>> START SUPPLIED DATA

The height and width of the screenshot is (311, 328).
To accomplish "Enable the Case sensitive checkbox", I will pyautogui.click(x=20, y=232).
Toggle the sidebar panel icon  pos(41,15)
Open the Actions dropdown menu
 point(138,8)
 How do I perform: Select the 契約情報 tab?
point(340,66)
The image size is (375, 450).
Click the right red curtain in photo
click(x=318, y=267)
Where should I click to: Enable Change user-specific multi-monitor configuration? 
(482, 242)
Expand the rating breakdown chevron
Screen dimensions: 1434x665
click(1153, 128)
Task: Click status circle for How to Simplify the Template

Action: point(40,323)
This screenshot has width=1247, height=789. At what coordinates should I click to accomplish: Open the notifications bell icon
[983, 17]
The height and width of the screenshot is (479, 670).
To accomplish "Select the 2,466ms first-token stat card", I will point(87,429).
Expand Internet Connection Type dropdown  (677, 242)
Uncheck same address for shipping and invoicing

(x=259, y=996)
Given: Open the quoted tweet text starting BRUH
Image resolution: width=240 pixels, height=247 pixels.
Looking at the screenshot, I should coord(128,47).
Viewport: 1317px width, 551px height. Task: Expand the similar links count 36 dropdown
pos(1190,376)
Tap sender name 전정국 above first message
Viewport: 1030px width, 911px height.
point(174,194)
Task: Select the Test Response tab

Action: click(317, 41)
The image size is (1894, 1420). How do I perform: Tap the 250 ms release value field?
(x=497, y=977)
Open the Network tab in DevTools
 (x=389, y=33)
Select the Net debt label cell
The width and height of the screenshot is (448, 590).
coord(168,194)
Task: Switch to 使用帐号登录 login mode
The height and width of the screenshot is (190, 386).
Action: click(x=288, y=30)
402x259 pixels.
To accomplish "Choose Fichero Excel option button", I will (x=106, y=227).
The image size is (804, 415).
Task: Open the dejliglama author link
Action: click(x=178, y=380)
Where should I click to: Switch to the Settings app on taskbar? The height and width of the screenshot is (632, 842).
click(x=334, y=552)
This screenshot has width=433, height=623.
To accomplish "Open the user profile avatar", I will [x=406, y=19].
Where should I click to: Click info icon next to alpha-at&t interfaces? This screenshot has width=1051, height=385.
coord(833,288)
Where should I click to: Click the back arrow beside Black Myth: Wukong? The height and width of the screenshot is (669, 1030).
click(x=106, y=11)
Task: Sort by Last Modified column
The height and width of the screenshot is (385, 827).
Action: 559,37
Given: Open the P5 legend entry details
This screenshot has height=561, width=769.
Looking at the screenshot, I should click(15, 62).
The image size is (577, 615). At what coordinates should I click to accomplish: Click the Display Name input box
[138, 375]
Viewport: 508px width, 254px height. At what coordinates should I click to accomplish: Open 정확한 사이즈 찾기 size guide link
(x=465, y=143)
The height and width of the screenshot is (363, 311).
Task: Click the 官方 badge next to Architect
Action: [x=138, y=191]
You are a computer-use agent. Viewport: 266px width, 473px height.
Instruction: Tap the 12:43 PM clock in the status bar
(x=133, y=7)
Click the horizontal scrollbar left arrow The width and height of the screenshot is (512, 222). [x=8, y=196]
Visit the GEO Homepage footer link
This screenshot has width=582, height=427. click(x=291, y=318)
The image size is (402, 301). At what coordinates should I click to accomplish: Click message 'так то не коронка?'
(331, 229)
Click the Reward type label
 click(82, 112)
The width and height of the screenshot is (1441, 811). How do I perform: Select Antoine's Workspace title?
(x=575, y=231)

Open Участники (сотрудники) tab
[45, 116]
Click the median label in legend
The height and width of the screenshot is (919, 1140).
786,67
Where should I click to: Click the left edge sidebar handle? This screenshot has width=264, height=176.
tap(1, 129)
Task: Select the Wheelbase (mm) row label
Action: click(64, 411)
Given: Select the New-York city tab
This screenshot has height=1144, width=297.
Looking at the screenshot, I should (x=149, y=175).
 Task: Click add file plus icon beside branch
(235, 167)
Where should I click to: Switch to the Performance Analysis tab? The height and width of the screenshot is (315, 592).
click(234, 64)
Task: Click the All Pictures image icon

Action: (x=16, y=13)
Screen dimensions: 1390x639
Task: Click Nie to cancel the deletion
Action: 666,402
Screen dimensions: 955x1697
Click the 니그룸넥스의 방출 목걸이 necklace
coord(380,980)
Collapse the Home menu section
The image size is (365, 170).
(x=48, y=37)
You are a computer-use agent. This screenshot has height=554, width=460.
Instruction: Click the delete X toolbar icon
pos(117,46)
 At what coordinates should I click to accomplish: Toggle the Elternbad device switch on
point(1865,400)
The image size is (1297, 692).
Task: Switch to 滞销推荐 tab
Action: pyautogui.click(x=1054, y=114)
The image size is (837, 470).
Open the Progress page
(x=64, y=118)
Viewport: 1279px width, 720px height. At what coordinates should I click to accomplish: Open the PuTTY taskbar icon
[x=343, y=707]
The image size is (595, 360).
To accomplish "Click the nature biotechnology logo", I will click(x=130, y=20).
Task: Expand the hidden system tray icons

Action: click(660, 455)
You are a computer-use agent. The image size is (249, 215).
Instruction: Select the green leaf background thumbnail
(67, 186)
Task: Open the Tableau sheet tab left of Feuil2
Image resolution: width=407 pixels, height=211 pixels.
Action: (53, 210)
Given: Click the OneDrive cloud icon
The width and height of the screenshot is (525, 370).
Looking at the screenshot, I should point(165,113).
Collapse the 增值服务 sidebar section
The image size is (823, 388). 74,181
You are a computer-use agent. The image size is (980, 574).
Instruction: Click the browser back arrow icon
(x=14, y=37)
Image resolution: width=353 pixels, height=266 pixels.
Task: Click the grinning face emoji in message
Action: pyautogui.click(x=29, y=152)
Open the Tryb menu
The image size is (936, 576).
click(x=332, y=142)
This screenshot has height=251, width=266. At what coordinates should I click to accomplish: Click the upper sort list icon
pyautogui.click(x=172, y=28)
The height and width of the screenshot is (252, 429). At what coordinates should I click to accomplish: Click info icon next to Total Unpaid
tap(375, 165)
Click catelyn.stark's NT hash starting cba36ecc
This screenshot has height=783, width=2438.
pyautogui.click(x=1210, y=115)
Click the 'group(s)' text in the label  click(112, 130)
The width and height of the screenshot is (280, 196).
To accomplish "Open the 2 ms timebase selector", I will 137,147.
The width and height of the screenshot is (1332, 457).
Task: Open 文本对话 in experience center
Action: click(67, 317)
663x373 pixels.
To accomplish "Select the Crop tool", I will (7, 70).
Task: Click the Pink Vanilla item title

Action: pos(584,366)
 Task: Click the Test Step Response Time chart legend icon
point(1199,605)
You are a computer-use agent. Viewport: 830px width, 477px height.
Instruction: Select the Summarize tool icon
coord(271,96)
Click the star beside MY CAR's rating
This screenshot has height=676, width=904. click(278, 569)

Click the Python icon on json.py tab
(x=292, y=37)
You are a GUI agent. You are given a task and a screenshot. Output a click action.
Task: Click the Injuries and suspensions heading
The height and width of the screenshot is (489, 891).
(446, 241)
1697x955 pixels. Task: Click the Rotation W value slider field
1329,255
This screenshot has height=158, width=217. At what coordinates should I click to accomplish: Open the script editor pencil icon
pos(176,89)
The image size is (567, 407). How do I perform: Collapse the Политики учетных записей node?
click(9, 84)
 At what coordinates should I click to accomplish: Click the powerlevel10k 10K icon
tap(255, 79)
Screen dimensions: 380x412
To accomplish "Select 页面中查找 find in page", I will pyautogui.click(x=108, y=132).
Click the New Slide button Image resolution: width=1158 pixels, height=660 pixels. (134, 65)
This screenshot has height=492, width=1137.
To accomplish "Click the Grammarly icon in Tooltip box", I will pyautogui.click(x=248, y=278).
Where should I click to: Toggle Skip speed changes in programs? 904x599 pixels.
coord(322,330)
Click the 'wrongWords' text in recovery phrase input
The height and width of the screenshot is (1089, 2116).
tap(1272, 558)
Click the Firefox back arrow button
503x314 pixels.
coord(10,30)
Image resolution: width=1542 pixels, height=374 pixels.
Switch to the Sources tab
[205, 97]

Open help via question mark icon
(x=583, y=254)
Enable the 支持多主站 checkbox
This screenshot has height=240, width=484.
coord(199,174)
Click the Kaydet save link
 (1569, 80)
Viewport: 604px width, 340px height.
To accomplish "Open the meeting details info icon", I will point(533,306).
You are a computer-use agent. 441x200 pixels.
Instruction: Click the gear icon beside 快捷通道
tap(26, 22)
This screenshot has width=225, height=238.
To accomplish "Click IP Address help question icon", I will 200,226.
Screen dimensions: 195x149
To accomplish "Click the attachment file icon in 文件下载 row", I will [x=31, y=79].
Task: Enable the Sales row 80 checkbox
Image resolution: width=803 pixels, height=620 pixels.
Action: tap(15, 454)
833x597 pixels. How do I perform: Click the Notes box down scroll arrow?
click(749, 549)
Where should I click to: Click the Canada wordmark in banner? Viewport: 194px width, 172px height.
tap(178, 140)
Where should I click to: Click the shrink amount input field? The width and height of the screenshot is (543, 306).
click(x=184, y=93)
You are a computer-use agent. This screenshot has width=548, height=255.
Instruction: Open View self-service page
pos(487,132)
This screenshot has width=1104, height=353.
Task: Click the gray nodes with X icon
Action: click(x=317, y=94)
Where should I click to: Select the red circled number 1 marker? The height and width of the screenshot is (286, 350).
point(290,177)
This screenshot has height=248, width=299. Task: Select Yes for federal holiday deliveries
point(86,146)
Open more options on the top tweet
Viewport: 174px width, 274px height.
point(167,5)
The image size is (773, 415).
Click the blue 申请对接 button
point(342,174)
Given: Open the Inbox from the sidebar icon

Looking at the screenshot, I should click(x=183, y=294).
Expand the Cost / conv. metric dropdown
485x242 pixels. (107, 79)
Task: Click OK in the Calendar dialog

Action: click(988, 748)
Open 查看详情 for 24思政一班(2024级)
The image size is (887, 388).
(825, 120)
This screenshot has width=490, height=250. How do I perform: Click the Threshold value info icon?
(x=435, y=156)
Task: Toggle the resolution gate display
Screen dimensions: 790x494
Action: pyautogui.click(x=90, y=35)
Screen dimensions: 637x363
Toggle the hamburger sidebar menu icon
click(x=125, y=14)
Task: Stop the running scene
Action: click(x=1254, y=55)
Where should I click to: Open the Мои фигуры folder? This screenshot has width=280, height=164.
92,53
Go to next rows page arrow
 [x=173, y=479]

>> END SUPPLIED DATA

> _AIM OF THE EXERCISE_
Copy the entries exactly, beginning at the line that contains "Task: Click add file plus icon beside branch" and stopping after the line that contains "Action: pyautogui.click(x=1054, y=114)".

> _TASK RESULT_
 Task: Click add file plus icon beside branch
(235, 167)
Where should I click to: Switch to the Performance Analysis tab? The height and width of the screenshot is (315, 592).
click(234, 64)
Task: Click the All Pictures image icon

Action: (x=16, y=13)
Screen dimensions: 1390x639
Task: Click Nie to cancel the deletion
Action: 666,402
Screen dimensions: 955x1697
Click the 니그룸넥스의 방출 목걸이 necklace
coord(380,980)
Collapse the Home menu section
The image size is (365, 170).
(x=48, y=37)
You are a computer-use agent. This screenshot has height=554, width=460.
Instruction: Click the delete X toolbar icon
pos(117,46)
 At what coordinates should I click to accomplish: Toggle the Elternbad device switch on
point(1865,400)
The image size is (1297, 692).
Task: Switch to 滞销推荐 tab
Action: pyautogui.click(x=1054, y=114)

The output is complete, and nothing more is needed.